Understanding how the river initially overflows its banks is clearly
important, but once the final levee has begun to fall, turning on the
pumps and shoring up the remaining dike become equally if not more critical.
In recent years, the topic of apoptosis in the lung has
received a burst of attention from some of us enamored with the cells of the vascular endothelium, epithelium, and immune system and interstitial cell populations (4). In vivo models have
clearly indicated a physiological role for apoptosis in the
resolution of lung inflammation, in the clearance of excess stem cells
after hyperplastic repair of lung injury, and in the pathogenesis and resolution of pulmonary fibrosis (4). With regard to the
epithelium, the initial demonstration by Fine et al. (3)
that alveolar epithelial cells express functional Fas (CD95, APO1) was
followed rapidly by the finding of Hagimoto et al. (5)
that activation of Fas in vivo could induce epithelial
apoptosis followed by fibrosis.
These observations might lead one to hypothesize that the induction of
cell suicide in the epithelium would be likely to cause acute lung
injury and concomitant collapse of epithelial barrier function. This
expectation is dampened, however, by the realization that the type II
epithelium has an extremely high capacity for repair; moreover, it also
undergoes normal turnover and removal of damaged cells by
apoptosis (10), all the while maintaining high
integrity of barrier function through mechanisms yet to be elucidated.

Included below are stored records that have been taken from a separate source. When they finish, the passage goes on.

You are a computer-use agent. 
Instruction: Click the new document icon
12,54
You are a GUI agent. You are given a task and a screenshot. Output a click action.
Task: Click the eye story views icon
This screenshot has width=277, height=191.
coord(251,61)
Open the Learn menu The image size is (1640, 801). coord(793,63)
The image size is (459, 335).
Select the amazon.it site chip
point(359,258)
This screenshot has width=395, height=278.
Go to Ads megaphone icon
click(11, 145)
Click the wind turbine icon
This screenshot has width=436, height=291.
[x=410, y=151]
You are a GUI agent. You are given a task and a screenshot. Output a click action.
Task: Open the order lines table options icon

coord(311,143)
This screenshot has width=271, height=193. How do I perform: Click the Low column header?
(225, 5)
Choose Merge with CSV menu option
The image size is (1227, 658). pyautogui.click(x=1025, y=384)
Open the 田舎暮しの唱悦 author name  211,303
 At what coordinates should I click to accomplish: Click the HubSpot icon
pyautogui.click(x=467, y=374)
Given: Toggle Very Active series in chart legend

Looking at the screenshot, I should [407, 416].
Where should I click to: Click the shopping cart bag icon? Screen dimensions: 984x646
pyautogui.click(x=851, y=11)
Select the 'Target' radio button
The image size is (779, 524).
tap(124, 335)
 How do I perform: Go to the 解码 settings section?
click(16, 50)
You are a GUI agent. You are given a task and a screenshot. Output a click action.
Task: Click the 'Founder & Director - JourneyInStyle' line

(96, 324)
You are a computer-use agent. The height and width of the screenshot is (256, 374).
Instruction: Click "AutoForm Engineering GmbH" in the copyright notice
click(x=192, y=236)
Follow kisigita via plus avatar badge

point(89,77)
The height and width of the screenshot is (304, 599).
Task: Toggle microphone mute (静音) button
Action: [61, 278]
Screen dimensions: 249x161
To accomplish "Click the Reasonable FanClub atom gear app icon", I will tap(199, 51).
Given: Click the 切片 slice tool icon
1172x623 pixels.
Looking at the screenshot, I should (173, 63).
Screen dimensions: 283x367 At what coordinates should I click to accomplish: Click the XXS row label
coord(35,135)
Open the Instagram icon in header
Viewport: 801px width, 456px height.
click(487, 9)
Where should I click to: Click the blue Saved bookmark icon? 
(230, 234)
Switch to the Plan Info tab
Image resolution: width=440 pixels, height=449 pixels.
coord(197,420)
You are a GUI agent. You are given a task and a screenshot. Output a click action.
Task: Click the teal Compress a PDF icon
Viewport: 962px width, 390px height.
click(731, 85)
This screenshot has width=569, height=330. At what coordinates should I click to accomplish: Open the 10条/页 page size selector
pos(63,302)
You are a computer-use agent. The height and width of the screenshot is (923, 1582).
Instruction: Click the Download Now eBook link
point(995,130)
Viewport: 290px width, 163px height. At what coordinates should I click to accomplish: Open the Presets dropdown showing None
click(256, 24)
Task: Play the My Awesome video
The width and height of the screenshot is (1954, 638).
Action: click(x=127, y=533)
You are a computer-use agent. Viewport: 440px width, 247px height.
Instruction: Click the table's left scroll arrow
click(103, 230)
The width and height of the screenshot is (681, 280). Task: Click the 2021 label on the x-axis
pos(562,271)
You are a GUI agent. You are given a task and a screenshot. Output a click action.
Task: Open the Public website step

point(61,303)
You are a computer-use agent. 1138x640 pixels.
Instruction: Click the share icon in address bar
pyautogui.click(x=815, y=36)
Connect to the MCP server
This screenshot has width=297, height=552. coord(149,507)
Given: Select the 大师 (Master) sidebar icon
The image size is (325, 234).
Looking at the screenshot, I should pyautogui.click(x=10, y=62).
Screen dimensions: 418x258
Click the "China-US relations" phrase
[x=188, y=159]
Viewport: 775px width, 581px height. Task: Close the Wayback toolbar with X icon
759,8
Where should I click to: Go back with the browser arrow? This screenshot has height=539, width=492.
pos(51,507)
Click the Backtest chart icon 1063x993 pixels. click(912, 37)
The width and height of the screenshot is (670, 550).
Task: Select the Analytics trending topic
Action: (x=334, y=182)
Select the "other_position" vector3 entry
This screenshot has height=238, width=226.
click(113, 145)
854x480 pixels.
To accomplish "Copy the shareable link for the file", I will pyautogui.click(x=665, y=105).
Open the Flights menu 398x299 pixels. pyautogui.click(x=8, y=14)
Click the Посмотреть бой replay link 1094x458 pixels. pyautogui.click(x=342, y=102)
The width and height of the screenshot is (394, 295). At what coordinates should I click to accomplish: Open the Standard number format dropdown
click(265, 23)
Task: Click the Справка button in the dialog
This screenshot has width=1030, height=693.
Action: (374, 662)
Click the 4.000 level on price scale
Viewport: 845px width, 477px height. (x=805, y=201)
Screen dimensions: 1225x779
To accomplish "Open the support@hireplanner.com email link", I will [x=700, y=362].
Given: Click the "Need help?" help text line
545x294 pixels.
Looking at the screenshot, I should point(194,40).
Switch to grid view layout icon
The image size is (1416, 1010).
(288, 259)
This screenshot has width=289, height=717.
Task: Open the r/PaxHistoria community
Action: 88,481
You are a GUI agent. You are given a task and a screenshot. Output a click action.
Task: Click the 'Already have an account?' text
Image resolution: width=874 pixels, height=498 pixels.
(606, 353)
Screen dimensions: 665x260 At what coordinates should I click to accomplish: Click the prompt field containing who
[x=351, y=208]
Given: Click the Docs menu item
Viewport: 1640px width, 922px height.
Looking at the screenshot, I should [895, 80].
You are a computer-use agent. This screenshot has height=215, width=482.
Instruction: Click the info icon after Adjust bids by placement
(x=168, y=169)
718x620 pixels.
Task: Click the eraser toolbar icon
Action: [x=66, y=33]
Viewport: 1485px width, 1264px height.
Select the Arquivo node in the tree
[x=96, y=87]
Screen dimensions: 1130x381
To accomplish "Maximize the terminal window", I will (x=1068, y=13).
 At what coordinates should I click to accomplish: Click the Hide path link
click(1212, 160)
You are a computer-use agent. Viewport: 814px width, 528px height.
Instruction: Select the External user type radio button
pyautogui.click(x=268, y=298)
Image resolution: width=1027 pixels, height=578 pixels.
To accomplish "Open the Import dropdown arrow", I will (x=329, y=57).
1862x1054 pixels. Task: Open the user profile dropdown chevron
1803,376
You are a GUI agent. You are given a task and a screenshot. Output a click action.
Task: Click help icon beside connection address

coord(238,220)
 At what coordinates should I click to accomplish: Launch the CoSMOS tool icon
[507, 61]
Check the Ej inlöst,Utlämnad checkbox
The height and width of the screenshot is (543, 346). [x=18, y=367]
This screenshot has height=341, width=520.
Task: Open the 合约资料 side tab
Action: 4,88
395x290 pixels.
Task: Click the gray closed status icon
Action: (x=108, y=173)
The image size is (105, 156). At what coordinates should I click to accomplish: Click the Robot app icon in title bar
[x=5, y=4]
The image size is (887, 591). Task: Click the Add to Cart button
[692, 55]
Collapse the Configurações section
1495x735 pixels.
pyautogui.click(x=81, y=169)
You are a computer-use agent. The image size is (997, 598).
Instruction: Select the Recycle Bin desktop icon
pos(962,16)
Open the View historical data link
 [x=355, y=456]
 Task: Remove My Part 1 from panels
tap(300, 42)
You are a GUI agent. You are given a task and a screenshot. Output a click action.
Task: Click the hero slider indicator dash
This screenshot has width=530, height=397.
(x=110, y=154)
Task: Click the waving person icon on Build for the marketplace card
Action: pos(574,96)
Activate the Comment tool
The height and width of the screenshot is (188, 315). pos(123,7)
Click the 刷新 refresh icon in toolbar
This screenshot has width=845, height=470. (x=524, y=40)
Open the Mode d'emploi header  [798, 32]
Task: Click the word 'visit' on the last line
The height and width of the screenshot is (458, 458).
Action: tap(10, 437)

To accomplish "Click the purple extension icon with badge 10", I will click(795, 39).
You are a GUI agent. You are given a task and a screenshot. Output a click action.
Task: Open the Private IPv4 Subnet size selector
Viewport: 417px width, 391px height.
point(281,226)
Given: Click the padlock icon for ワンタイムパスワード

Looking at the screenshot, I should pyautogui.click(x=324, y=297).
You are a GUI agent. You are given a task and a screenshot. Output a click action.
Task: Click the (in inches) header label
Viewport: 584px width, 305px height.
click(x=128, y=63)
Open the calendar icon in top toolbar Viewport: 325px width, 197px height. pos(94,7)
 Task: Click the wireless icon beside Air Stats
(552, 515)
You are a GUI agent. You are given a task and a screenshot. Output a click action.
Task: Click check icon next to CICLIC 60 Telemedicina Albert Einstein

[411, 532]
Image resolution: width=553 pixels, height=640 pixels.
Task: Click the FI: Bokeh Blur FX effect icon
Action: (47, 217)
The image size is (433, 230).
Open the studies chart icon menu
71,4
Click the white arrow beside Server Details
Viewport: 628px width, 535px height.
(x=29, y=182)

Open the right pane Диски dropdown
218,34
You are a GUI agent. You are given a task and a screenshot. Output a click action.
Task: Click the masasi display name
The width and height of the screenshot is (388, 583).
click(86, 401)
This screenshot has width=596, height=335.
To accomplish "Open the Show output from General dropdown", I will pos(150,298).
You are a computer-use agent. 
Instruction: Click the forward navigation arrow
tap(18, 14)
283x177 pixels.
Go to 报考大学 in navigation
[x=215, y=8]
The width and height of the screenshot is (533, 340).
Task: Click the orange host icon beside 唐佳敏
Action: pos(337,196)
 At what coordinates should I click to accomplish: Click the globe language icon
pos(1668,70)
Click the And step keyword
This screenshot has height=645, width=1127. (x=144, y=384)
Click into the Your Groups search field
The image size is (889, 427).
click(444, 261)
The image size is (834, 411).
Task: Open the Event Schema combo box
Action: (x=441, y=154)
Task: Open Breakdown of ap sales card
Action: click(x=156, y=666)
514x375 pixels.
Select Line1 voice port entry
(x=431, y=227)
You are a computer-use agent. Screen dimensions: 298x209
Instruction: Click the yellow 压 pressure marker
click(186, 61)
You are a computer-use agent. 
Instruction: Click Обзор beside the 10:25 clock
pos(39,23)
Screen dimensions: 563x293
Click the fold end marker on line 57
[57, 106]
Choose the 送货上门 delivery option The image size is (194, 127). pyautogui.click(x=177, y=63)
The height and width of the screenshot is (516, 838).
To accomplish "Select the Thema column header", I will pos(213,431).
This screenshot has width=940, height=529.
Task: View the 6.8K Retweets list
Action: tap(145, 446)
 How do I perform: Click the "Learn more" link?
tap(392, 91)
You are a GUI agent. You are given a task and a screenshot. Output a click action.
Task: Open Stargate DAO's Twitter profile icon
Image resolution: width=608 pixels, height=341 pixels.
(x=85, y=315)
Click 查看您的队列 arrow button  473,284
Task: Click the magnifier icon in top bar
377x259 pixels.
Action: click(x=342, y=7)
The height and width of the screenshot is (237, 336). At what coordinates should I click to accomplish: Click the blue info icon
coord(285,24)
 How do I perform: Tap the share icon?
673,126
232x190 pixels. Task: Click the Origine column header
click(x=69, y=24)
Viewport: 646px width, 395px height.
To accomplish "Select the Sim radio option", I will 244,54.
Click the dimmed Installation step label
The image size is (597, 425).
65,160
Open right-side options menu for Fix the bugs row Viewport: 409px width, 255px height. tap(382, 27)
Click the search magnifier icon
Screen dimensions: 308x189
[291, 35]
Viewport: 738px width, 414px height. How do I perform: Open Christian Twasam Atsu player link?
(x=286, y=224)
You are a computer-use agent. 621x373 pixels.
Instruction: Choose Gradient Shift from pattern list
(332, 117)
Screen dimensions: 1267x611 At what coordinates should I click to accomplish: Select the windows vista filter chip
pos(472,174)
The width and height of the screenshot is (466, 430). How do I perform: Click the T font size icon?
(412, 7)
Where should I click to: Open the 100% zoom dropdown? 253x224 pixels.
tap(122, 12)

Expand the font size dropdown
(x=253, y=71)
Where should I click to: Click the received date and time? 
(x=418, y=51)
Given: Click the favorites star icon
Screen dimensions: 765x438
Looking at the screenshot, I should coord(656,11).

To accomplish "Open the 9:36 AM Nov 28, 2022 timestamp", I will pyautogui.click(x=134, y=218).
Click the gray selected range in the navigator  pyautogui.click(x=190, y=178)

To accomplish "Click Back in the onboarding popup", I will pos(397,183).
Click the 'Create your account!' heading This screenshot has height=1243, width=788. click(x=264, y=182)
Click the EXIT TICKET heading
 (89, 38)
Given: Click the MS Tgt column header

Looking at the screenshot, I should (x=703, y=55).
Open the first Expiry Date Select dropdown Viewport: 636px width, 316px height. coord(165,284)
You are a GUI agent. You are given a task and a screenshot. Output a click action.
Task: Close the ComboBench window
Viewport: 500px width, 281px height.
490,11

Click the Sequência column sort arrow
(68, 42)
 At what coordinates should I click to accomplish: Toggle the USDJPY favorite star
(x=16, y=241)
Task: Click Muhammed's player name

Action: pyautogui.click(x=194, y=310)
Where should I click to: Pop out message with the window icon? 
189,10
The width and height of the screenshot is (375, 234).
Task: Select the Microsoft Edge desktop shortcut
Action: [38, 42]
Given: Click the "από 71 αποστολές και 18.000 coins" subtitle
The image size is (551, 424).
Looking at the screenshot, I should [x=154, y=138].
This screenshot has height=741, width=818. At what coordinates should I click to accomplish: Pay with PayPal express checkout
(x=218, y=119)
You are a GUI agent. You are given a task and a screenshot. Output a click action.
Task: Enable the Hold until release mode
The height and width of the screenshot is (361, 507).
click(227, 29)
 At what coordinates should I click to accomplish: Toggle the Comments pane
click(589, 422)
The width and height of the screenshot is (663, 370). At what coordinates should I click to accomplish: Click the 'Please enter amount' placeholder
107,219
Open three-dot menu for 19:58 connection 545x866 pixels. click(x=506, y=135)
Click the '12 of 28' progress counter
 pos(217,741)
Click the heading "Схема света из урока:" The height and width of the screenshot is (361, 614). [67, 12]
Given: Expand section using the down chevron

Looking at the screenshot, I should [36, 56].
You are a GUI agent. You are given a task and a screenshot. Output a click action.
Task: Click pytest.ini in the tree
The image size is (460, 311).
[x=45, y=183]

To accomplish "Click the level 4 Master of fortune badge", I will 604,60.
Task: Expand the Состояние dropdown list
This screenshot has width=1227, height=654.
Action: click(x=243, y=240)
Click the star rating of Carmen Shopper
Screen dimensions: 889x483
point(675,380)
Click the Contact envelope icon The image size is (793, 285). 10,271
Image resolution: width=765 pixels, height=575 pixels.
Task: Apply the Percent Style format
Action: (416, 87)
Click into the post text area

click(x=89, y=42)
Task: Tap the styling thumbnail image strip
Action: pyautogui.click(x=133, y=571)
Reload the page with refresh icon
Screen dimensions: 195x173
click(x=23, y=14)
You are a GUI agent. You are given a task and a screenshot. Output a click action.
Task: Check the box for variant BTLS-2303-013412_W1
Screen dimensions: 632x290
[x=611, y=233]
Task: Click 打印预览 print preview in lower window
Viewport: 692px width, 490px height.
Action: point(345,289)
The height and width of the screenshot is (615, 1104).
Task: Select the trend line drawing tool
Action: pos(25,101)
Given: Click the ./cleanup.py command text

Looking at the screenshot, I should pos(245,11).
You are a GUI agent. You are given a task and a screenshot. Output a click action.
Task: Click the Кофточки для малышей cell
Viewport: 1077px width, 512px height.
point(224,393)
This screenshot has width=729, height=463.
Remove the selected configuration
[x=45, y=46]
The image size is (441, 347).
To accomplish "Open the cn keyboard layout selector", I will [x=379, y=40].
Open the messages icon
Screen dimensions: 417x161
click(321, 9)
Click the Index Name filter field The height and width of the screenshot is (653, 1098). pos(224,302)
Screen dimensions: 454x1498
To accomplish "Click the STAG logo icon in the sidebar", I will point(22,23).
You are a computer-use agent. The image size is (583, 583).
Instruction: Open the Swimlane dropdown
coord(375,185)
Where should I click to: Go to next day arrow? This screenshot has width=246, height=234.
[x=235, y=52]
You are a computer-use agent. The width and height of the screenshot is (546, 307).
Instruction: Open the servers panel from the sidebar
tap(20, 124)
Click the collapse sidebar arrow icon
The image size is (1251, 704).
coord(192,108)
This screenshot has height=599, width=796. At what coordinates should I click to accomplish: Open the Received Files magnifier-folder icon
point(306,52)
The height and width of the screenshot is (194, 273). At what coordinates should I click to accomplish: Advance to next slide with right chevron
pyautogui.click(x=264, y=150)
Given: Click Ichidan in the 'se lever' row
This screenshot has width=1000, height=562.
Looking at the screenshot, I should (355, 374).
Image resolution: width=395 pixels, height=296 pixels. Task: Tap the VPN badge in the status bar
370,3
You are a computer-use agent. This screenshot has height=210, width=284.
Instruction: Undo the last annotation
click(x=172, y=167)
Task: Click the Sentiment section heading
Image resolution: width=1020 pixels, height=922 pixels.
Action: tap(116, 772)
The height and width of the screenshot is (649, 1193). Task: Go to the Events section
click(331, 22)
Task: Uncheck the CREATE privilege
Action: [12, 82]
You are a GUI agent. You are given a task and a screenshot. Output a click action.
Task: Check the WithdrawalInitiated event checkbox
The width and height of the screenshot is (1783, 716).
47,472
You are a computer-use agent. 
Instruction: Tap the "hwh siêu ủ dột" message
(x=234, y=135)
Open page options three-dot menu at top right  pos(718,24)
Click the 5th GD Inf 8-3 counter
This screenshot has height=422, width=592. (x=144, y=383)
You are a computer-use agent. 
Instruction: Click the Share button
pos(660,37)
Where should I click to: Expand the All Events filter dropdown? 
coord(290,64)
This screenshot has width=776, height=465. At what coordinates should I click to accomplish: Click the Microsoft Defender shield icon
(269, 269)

By analogy, the intestinal epithelium has been shown to be surprisingly
resilient in terms of barrier function, even in the face of ongoing
apoptosis (1).
For these reasons, the paper by Matute-Bello et al. (6) in
this issue of the American Journal of Physiology-Lung Cellular and Molecular Physiology makes an important advance in our
understanding of acute lung injury and edema formation. These
investigators instilled recombinant human soluble Fas ligand (sFasL)
into the lungs of rabbits and thereby produced acute lung injury as
evidenced by apoptosis of alveolar epithelial cells, thickening
of alveolar walls, and increased protein in bronchoalveolar lavage
fluid. Their findings are the first to suggest a link between
Fas-induced apoptosis and collapse of the alveolar epithelial
barrier. Moreover, because the experimental instillate contained sFasL
rather than Fas-activating antibodies, these results argue against
previous suggestions (8, 9) that sFasL may not be
physiologically important as a proapoptotic stimulus.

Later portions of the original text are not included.